I mention this because in a few weeks we’ll be going on vacation!  This year are we going to Hilton Head, with my parent and sister’s family.  For me it will be a time of relaxation and time to catchup on reading.  During this time period I will do stuff with the kids, but I like taking a second seat with respect to the attention that they receive from others.  When everybody else is tired and my kids still want to do stuff, that’s when I take over.  I did this last year, and I’ll do it again this year.

What do you think of my approach?  Do you think that I’m broading my kids experiences or does this just confuse them?

-MR

7 Responses to Outsourcing The Partial Raising Of My Kids

  1. Money Reasons, I have to scold you! You have to get that son of yours to learn how to cook too, and get your daughter to learn how to build things! 🙂

    Regarding your plan, as long as all your family members are on board with it, then I think it is great. Kids can learn a lot from the older generations, and it is great for them to bond with all family members.
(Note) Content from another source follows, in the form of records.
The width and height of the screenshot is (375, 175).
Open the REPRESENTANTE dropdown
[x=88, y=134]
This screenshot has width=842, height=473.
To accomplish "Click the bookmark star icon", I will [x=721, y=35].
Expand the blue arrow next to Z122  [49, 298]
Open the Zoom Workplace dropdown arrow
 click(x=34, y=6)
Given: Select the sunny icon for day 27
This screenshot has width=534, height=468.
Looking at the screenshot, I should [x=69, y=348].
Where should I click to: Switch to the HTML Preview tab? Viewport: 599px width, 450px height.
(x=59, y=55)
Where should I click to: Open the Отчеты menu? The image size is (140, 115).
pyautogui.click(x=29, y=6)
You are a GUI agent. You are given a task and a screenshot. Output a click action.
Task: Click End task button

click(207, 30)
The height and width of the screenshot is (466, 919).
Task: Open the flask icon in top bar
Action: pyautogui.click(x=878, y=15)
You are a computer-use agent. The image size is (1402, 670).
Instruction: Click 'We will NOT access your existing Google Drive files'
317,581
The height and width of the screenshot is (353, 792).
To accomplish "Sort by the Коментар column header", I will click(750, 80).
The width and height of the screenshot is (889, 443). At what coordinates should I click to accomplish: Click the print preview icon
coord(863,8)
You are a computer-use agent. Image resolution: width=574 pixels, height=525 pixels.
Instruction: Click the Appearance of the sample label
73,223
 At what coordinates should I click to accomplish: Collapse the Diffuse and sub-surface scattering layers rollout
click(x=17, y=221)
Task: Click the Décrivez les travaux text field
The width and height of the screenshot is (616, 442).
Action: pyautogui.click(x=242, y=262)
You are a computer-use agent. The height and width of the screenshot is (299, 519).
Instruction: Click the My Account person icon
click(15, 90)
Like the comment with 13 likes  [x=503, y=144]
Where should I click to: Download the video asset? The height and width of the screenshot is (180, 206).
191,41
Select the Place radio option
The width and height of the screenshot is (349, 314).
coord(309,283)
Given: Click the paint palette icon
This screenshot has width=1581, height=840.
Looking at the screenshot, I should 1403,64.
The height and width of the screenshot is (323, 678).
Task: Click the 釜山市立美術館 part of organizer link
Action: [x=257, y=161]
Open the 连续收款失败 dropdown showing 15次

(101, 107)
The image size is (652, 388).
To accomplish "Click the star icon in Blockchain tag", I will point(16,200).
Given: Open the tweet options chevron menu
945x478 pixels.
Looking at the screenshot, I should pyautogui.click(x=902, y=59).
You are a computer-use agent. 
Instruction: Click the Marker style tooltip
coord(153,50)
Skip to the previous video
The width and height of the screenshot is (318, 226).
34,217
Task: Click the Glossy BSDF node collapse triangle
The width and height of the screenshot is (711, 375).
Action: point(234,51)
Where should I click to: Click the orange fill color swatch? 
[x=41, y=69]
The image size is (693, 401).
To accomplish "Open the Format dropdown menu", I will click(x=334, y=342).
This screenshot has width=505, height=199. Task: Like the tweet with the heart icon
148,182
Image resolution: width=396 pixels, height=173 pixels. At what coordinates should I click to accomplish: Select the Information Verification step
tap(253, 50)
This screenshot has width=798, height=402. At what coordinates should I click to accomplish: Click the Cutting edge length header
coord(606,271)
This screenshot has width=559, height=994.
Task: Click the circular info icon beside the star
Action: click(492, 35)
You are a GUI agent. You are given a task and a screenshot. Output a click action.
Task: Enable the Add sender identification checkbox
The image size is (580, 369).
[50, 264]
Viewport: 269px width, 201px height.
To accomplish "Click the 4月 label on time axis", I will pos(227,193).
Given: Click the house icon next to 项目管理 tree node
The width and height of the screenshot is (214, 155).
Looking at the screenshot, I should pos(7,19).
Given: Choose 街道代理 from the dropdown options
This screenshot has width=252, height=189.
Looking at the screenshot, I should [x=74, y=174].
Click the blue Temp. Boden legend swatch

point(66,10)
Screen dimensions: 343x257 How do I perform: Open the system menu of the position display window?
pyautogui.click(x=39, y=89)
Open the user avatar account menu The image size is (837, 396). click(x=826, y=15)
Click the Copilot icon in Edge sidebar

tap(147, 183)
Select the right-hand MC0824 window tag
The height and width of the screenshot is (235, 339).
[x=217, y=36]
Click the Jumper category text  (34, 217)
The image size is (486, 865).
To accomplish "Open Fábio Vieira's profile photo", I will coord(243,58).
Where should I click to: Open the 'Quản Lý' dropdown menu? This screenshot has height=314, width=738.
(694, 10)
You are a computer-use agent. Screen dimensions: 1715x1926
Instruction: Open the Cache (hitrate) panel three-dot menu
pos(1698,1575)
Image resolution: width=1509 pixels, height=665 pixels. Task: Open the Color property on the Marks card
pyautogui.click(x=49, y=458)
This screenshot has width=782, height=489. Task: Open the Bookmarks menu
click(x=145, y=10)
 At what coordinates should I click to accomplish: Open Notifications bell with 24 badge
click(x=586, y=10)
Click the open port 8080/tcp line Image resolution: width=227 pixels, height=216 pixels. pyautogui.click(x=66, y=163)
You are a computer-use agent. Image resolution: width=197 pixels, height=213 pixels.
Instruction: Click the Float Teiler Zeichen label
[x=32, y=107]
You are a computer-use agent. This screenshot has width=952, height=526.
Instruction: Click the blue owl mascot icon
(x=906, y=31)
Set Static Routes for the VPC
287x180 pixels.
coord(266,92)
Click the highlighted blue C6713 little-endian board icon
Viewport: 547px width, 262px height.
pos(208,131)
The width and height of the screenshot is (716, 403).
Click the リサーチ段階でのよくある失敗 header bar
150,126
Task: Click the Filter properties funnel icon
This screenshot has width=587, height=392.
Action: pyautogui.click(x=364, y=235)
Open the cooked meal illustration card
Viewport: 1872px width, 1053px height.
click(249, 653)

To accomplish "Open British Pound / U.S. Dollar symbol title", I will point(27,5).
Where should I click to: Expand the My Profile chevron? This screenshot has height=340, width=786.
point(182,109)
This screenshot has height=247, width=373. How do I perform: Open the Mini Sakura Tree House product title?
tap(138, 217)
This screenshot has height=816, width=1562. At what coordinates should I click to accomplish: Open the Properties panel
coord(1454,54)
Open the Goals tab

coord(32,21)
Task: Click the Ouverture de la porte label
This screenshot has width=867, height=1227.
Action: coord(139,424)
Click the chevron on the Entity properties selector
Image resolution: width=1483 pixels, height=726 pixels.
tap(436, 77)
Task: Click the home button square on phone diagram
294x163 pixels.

  2. HAHAHA! Everyday Tips beat me to the scolding, lol. As she said, your daughter and son could both stand to learn craftsmanship and cooking. 🙂

    I think it’s great to expose your kids to all kinds of people so they can learn tons…kids are like little sponges.

    My grandpa taught me how to change a tire and play 5 card draw. My uncles taught me drinking games with soda (they were college kids and I was 4…I still like doing shots of rootbeer, lol). My grandma showed me how to paint clay statues, properly build an outdoor fire, and the ins and outs of the stock market. My step-dad showed me how to measure twice and cut once for all things crafty. He also taught me the importance of reading directions. My mom tried to show me how to cook and clean although I can honestly say I didn’t give that my all. She also taught me how to drive and manage money…see I paid attention sometimes. 🙂

  3. @Everyday Tips
    Hehe, next you’ll want me to buy my daughter shoes too…

    Actually, my son can already cook (he makes better scrambled eggs that I do).

    My daughter can’t cook yet, but we’ve taken them both to Lowes free building projects. Both kids had fun with that. My daughter isn’t really into building things though, she’s more into writing books (with pictures, pretty good for a 6 year old).

    I confess, I spoil my kids to a degree. So whatever they ask me for I try to do.

  4. @Budgeting in the Fun Stuff
    Lol, sounds like you were raised the way I want my kids to be raised!

    My grandmother had a huge roll in raising me… From teaching me chess, checkers, math (multiplication, fractions etc), writing and reading. She was also the one that would read bedtime stories to me.

    My grandfather though me how to ride a bike and taught me how to swim, and a little bit of basic math too (addition and subtraction).

  5. I think it’s a great experience for your kids, your sister and her husband, and your parents. Everyone gets to hang out with your kids until they need a break (that’s code for … they get tired of them! 😉 ).

    I don’t have kids, but when we visit our nieces and nephews, we always have a blast with them. I don’t know if we necessarily teach them anything, but it’s a great experience for all of us. Then, when they become a little whiney or annoying, it’s time to hand them back to their parents. 😉

  6. @Little House
    lol, that happens. Then I get to where the red cape and become super dad 🙂 All part of my evil plan muahaha.

    My sister and brother-in-law do great with the kids, my parent wear out quickly. Luckily, my wife’s parents (at least her mother) last a little longer!

  7. Let’s face it. Kids don’t always think they’re parents are cool or fun.

    I remember loving to have a change of pace and spending time with other family members. They were some of my funnest memories.

    So I try not to feel guilty when/if someone else watches them. I think your approach is fine as long as the other adults are willing babysitters.